The Question: How do you switch between multiple devices using a single Combinator Rotary. There are two methods to do this, one being good for those who have Reason 3, and the other more advanced method for those that have Reason 4 or Reason+Record. Learn both of these methods.
The Question: How do you switch between multiple devices using a single Combinator Rotary. There are two methods to do this, one being good for those who have Reason 3, and the other more advanced method for those that have Reason 4 or Reason+Record. The first method I’m going to call the “Matrix” method. The second is brought to us by Ed of EditEd4TV fame, and I’ll call this the “Thor Step Sequencer CV” method.
You can download the project files here: instrument-switchers. These include 2 .rns files outlining both methods below. I’ve also included the proper way to create an “Equal-Power Crossfader,” which seemed appropriate given that we’re talking about how to switch from one instrument to another. So if you have only 2 instruments and want to crossfade between them, you can look at the .rns file in the project file download to see how it’s done. If you want to learn more about it, you should read Peff’s detailed tutorial explaining this process over at the Propellerhead User Forum: One Hand in the Mix — Building Crossfaders using the Combinator. Anytime Peff offers something for you to read or download, you should always take advantage of that. His work is several notches above everyone else. And I’m not kidding!
This crossfader method has always been one of my favorites and one of the most useful building blocks in Reason, simply because you can use it in a variety of interesting ways, and map it to your hardware controller’s crossfader, if it has one.
The “Matrix” Method (for Reason 3 and up)

Tasks to perform >>
- A) Copy out the stretch of the Reason tutorial from "This crossfader method" through "it has one.".
- B) In the Reason tutorial, what name is given to the second method for switching between devices?
- C) Pick up the Reason tutorial where it stops and keep writing.
The material after this comes from a different source than the Reason tutorial.

Stored rows >>
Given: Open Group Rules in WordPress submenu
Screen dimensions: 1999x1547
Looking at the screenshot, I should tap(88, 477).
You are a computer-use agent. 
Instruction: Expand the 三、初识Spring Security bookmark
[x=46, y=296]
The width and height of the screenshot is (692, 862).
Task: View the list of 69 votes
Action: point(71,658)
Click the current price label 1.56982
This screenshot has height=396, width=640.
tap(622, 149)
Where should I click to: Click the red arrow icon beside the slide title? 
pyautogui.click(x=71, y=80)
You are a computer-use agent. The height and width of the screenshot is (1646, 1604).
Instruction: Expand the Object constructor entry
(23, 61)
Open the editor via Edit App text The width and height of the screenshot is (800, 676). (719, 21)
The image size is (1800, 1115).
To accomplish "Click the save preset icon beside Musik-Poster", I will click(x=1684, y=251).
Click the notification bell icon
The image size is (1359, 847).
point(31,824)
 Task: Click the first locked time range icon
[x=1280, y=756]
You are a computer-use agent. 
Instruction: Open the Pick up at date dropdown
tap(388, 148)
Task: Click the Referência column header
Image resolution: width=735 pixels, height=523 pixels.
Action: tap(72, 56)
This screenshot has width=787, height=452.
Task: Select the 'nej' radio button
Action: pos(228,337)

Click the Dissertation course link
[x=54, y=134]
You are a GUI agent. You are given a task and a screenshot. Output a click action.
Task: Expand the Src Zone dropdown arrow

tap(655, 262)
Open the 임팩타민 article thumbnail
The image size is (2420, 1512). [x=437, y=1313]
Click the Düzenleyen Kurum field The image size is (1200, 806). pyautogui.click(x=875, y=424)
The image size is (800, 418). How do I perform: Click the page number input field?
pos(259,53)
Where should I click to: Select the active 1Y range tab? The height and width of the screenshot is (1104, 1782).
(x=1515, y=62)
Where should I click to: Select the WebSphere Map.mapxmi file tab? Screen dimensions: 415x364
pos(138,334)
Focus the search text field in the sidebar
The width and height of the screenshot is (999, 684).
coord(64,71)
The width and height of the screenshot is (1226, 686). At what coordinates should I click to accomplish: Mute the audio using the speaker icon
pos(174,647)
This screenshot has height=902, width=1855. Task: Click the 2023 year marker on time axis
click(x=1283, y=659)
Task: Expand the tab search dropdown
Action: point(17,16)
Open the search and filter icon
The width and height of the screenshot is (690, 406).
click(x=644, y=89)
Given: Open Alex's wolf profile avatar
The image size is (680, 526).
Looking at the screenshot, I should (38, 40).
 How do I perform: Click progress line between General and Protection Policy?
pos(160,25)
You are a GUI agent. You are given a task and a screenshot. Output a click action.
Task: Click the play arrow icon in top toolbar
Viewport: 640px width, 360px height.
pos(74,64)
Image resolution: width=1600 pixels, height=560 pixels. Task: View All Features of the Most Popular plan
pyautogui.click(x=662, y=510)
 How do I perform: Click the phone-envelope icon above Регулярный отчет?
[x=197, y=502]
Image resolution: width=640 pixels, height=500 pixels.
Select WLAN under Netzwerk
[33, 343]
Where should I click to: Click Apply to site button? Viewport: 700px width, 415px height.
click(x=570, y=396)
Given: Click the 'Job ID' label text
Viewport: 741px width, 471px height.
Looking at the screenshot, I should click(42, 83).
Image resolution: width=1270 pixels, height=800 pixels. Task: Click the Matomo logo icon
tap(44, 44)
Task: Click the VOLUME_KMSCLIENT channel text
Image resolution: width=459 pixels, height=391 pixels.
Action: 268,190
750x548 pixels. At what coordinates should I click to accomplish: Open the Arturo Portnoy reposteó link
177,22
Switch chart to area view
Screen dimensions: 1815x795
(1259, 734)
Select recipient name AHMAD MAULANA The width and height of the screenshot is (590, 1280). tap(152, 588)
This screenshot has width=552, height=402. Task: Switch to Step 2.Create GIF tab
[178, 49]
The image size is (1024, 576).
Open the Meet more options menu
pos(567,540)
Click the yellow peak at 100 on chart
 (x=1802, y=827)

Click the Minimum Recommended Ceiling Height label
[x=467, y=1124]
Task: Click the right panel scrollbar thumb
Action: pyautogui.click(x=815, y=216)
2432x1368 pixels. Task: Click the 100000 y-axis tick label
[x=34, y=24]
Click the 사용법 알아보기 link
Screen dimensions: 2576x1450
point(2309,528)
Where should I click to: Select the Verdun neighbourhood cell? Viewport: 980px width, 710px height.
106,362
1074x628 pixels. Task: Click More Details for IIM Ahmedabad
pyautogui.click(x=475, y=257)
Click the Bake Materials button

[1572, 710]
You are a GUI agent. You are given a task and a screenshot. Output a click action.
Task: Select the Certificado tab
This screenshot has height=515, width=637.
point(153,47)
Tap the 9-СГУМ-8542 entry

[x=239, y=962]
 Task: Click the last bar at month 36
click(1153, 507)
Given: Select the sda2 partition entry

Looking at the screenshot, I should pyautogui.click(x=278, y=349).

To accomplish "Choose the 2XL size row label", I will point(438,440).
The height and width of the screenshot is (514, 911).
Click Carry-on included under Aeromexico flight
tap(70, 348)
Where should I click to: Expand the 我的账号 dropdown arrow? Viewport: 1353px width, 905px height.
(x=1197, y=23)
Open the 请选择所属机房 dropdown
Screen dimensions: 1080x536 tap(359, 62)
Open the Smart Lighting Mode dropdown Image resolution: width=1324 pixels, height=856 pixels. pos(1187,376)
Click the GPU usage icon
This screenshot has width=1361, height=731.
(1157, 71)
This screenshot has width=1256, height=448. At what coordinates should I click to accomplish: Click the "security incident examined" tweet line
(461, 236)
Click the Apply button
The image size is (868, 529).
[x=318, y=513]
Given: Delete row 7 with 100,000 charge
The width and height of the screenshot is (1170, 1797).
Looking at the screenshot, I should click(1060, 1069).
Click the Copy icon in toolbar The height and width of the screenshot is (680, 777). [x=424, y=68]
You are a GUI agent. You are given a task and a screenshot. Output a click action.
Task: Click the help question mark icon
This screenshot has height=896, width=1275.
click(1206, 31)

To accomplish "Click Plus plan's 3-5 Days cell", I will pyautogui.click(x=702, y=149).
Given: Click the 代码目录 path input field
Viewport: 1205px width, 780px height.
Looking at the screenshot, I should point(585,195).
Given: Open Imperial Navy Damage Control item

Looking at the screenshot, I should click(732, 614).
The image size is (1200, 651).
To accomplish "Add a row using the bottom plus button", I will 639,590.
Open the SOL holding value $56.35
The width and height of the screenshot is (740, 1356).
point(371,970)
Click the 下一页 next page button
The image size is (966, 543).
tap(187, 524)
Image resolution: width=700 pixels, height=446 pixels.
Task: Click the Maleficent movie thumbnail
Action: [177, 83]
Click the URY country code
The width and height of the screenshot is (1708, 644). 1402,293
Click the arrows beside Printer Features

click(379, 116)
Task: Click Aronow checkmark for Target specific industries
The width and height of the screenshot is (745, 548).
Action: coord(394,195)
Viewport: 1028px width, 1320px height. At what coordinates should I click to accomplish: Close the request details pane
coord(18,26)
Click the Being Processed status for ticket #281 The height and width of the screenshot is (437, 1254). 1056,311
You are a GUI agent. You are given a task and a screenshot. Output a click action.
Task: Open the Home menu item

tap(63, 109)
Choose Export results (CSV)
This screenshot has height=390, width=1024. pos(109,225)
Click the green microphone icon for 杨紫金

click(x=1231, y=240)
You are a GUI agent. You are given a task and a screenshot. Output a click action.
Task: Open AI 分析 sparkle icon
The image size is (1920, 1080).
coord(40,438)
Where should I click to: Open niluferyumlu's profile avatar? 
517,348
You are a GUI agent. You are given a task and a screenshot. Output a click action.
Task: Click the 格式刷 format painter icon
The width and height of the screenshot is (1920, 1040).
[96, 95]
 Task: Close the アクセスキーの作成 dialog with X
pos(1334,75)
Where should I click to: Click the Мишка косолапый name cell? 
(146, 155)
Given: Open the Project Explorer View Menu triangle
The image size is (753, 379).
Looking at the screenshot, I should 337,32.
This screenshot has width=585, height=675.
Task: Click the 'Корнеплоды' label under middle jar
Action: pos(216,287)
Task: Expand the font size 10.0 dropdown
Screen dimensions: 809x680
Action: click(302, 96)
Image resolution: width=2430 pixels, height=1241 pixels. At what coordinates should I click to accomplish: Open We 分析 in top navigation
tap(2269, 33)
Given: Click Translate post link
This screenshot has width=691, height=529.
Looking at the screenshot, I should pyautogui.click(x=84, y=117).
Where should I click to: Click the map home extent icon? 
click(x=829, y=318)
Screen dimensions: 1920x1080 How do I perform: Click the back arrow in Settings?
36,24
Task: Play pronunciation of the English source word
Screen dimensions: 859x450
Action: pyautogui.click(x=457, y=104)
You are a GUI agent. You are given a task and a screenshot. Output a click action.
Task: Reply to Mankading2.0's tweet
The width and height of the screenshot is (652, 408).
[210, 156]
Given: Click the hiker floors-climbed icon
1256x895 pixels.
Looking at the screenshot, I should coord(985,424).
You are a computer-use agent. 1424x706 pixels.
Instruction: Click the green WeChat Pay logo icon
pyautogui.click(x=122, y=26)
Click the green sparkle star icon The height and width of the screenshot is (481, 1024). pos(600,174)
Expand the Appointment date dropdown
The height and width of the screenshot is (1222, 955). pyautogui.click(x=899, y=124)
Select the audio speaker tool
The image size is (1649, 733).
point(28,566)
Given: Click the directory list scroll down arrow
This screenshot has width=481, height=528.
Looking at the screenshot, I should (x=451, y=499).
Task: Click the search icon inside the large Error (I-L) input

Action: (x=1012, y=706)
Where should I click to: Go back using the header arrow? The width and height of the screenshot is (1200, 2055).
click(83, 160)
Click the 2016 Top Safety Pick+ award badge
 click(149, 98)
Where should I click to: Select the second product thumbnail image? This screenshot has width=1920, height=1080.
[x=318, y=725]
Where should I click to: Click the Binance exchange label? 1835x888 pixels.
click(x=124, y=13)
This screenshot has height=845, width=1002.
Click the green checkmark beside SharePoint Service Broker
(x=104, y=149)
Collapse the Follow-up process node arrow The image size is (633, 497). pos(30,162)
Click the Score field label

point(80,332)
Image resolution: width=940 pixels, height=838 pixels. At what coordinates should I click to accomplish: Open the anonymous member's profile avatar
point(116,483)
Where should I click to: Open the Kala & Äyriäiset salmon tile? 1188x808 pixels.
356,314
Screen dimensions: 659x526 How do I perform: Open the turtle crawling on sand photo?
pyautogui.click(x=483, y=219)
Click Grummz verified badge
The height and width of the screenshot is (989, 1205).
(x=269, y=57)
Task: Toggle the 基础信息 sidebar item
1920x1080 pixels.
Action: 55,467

Answers below >>
- A)
This crossfader method has always been one of my favorites and one of the most useful building blocks in Reason, simply because you can use it in a variety of interesting ways, and map it to your hardware controller’s crossfader, if it has one.

- B) The "Thor Step Sequencer CV" method.

- C)
This method is the less preferred of the two methods, because there is a delay or lag involved in using the Matrix in this way. You can, however, change the time signature to 1/4 to reduce the lag, but any way you slice it, there will be a slight pause when transitioning from one instrument to the other using the Combinator Rotary. This just can’t be fixed. However, it doesn’t mean you can’t find some use from this method, and if you’re using Reason 3.0, then this is really the only solution you have, short of programming your mute/solo buttons in the sequencer. The method works like this:
In the combinator, let’s say you have 8 NN-XT devices, and all the devices are connected to a 14:2 mixer on their own channels. Create 8 matrix devices under the mixer and set them all to “Curve.” The curve should be unipolar. Program each of the matrixes to have the same 1-note, 1-step pattern. The level of the 1-step pattern should be raised fully. Now each subsequent matrix will have the pattern programmed on the next bank that follows, like below:
Matrix 1: A1; Bank A2-A8 should have the curve set to zero (fully off)
Matrix 2: A2; Bank A1 and A3-A8 should have the curve set to zero (fully off)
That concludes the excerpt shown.